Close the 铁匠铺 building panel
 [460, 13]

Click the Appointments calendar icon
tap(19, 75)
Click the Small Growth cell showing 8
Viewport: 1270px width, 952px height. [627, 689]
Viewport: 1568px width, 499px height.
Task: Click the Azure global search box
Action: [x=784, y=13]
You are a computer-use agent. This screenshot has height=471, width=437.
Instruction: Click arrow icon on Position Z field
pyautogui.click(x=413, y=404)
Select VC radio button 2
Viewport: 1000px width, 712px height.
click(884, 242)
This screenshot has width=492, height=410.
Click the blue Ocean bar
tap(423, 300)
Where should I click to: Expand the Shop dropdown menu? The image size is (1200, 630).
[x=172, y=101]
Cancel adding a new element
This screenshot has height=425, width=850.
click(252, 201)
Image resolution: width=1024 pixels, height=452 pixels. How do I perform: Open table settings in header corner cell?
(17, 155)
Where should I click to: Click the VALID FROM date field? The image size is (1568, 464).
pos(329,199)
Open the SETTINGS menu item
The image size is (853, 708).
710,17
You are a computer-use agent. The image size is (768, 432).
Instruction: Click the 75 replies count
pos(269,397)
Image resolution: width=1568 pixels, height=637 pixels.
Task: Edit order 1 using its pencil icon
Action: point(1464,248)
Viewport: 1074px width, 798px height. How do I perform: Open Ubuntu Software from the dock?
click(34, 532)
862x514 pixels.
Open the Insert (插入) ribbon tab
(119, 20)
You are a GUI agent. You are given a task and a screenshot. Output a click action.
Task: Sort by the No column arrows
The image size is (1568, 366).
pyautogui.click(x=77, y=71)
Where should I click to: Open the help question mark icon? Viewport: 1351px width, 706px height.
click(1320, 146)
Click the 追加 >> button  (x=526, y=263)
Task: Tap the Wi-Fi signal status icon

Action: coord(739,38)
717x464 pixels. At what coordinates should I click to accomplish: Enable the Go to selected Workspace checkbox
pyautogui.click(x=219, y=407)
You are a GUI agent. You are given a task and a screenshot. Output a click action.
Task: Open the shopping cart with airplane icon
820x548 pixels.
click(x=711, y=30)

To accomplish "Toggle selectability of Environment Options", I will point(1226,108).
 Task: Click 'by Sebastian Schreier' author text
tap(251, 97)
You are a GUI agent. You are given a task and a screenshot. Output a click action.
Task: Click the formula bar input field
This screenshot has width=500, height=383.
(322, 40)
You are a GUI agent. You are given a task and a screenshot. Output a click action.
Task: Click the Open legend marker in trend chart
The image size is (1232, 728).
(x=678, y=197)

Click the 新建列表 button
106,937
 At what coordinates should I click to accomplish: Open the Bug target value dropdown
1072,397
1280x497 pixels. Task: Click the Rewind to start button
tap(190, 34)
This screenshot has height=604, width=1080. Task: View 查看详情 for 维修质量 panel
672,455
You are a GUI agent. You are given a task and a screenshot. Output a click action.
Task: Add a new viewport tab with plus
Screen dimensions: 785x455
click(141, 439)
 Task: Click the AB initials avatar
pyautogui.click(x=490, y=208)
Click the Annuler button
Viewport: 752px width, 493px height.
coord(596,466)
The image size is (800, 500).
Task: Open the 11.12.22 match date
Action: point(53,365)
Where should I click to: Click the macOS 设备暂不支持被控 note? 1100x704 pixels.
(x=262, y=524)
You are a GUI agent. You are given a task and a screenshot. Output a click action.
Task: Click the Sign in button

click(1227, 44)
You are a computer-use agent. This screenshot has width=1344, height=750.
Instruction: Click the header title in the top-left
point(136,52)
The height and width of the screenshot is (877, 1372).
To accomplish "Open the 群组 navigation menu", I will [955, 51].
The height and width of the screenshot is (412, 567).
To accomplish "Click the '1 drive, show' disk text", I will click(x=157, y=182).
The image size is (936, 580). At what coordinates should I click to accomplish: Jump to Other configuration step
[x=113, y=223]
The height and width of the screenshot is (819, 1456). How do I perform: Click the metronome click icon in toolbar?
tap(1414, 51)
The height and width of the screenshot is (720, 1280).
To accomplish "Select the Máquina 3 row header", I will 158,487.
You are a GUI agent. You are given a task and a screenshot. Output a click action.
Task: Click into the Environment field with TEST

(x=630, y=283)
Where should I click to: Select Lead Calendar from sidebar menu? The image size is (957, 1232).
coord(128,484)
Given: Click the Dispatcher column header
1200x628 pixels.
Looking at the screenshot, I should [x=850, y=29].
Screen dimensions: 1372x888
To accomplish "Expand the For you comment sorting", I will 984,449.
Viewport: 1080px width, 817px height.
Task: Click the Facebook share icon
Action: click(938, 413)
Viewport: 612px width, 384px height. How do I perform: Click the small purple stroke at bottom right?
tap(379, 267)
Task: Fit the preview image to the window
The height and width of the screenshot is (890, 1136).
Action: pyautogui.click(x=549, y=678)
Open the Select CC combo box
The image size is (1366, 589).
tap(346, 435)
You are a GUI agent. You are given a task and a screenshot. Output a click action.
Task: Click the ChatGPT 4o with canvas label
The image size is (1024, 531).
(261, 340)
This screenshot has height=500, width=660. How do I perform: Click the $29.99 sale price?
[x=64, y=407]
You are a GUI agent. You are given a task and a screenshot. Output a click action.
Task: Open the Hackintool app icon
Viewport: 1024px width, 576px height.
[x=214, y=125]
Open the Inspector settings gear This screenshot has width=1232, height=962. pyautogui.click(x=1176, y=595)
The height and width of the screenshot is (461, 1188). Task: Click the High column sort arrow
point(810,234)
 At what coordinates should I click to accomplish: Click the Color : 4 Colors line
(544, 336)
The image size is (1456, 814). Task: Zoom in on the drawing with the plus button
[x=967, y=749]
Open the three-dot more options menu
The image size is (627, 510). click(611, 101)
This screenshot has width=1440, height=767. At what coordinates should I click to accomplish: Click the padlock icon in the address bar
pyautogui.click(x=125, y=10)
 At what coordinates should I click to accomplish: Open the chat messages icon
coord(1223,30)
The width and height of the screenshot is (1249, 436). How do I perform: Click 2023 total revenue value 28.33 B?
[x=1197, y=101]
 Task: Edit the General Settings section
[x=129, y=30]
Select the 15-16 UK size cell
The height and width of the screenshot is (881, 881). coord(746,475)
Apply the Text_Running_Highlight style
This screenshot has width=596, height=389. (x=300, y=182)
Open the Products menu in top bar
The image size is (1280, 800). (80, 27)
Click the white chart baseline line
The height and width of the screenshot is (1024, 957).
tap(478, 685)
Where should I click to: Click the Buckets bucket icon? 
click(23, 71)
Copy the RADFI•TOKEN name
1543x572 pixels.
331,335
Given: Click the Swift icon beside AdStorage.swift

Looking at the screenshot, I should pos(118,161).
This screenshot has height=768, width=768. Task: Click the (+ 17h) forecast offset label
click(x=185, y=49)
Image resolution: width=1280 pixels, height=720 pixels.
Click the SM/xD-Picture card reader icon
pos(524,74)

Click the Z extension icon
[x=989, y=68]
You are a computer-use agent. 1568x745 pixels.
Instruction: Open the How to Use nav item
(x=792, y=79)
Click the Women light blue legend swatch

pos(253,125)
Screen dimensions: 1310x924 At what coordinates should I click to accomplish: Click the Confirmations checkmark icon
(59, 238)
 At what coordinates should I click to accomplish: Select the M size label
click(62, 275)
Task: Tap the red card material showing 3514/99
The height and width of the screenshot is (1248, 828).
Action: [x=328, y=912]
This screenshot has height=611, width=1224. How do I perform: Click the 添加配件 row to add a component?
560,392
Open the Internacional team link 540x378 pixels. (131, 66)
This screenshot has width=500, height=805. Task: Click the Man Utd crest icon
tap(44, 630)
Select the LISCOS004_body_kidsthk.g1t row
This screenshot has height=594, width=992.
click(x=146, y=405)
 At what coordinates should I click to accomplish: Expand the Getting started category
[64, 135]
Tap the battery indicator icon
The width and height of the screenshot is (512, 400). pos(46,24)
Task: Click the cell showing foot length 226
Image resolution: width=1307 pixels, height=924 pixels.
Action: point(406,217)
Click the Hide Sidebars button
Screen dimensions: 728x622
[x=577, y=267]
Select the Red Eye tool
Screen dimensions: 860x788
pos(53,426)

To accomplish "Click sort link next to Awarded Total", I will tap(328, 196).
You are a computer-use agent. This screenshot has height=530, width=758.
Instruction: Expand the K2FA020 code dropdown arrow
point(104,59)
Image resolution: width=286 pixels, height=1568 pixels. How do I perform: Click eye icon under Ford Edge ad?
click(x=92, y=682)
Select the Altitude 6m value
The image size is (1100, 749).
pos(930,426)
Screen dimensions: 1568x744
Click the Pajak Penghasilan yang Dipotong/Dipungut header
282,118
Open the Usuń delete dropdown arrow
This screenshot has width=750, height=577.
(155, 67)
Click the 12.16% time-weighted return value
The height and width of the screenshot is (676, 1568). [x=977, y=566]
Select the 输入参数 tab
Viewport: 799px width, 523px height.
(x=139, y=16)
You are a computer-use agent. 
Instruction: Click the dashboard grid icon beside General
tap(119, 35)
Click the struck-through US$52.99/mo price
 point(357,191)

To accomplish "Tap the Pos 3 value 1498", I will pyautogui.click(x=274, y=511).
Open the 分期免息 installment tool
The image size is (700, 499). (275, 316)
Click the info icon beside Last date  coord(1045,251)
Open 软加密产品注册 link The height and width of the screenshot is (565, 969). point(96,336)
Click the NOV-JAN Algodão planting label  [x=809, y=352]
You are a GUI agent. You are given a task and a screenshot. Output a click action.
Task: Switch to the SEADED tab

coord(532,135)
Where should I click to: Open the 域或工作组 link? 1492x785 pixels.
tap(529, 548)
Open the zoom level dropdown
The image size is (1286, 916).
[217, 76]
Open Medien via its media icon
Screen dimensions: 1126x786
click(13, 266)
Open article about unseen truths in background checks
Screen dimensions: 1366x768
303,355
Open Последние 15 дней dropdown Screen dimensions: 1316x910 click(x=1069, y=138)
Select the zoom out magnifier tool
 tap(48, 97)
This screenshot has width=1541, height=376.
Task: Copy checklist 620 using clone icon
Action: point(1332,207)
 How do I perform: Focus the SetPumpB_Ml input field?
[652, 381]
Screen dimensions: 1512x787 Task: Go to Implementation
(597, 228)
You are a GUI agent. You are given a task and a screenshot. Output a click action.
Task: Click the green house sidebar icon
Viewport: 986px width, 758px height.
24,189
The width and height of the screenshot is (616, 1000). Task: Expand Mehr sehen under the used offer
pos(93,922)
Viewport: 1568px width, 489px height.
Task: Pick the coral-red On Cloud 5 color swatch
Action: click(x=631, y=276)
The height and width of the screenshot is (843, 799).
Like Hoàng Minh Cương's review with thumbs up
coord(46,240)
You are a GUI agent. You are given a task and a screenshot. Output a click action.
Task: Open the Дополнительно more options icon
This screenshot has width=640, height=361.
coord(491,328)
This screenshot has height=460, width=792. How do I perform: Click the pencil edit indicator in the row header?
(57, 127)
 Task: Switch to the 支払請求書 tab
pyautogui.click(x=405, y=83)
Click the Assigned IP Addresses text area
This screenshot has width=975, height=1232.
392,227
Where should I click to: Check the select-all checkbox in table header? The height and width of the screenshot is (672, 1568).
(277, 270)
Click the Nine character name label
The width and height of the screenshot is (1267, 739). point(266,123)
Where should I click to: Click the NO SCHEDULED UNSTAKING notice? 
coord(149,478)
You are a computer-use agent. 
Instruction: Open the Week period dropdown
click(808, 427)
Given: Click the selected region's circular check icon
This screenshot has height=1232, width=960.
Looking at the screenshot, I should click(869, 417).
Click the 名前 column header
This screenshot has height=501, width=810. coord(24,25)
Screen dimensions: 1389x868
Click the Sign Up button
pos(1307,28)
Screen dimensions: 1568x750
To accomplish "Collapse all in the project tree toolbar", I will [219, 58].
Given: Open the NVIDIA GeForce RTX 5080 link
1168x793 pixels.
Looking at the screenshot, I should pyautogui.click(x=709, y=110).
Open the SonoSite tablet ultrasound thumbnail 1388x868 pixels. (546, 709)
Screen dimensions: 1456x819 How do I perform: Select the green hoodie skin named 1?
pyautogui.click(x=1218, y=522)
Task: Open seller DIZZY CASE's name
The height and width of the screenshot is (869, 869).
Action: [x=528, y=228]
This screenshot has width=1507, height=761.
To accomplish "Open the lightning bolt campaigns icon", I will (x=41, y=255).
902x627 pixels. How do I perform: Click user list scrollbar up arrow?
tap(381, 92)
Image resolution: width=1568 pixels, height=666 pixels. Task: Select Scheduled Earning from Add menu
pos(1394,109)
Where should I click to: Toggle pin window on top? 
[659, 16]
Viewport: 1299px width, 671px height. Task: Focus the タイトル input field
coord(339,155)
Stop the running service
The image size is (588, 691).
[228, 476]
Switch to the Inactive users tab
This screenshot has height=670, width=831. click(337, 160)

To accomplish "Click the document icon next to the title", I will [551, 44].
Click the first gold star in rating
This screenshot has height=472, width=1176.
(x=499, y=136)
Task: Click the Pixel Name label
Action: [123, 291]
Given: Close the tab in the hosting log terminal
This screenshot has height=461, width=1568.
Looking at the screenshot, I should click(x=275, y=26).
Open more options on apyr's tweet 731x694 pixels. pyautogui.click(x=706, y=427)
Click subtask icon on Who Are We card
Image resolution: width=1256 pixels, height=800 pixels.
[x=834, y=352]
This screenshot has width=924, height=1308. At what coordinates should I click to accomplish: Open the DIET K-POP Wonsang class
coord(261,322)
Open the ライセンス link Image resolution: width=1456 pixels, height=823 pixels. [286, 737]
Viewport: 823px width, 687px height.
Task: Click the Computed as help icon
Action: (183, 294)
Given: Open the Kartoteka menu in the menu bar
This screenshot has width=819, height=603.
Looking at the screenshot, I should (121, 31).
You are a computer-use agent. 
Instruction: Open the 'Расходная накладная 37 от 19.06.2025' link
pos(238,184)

Directions
Look above for the line with "Task: Click the ChatGPT 4o with canvas label" and the line with "Image resolution: width=1280", and reproduce exactly those two lines plus every line between, nothing more.

Exercise answer
Task: Click the ChatGPT 4o with canvas label
The image size is (1024, 531).
(261, 340)
This screenshot has height=500, width=660. How do I perform: Click the $29.99 sale price?
[x=64, y=407]
You are a GUI agent. You are given a task and a screenshot. Output a click action.
Task: Open the Hackintool app icon
Viewport: 1024px width, 576px height.
[x=214, y=125]
Open the Inspector settings gear This screenshot has width=1232, height=962. pyautogui.click(x=1176, y=595)
The height and width of the screenshot is (461, 1188). Task: Click the High column sort arrow
point(810,234)
 At what coordinates should I click to accomplish: Click the Color : 4 Colors line
(544, 336)
The image size is (1456, 814). Task: Zoom in on the drawing with the plus button
[x=967, y=749]
Open the three-dot more options menu
The image size is (627, 510). click(611, 101)
This screenshot has width=1440, height=767. At what coordinates should I click to accomplish: Click the padlock icon in the address bar
pyautogui.click(x=125, y=10)
 At what coordinates should I click to accomplish: Open the chat messages icon
coord(1223,30)
The width and height of the screenshot is (1249, 436). How do I perform: Click 2023 total revenue value 28.33 B?
[x=1197, y=101]
 Task: Edit the General Settings section
[x=129, y=30]
Select the 15-16 UK size cell
The height and width of the screenshot is (881, 881). coord(746,475)
Apply the Text_Running_Highlight style
This screenshot has width=596, height=389. (x=300, y=182)
Open the Products menu in top bar
The image size is (1280, 800). (80, 27)
Click the white chart baseline line
The height and width of the screenshot is (1024, 957).
tap(478, 685)
Where should I click to: Click the Buckets bucket icon? 
click(23, 71)
Copy the RADFI•TOKEN name
1543x572 pixels.
331,335
Given: Click the Swift icon beside AdStorage.swift

Looking at the screenshot, I should pos(118,161).
This screenshot has height=768, width=768. Task: Click the (+ 17h) forecast offset label
click(x=185, y=49)
Image resolution: width=1280 pixels, height=720 pixels.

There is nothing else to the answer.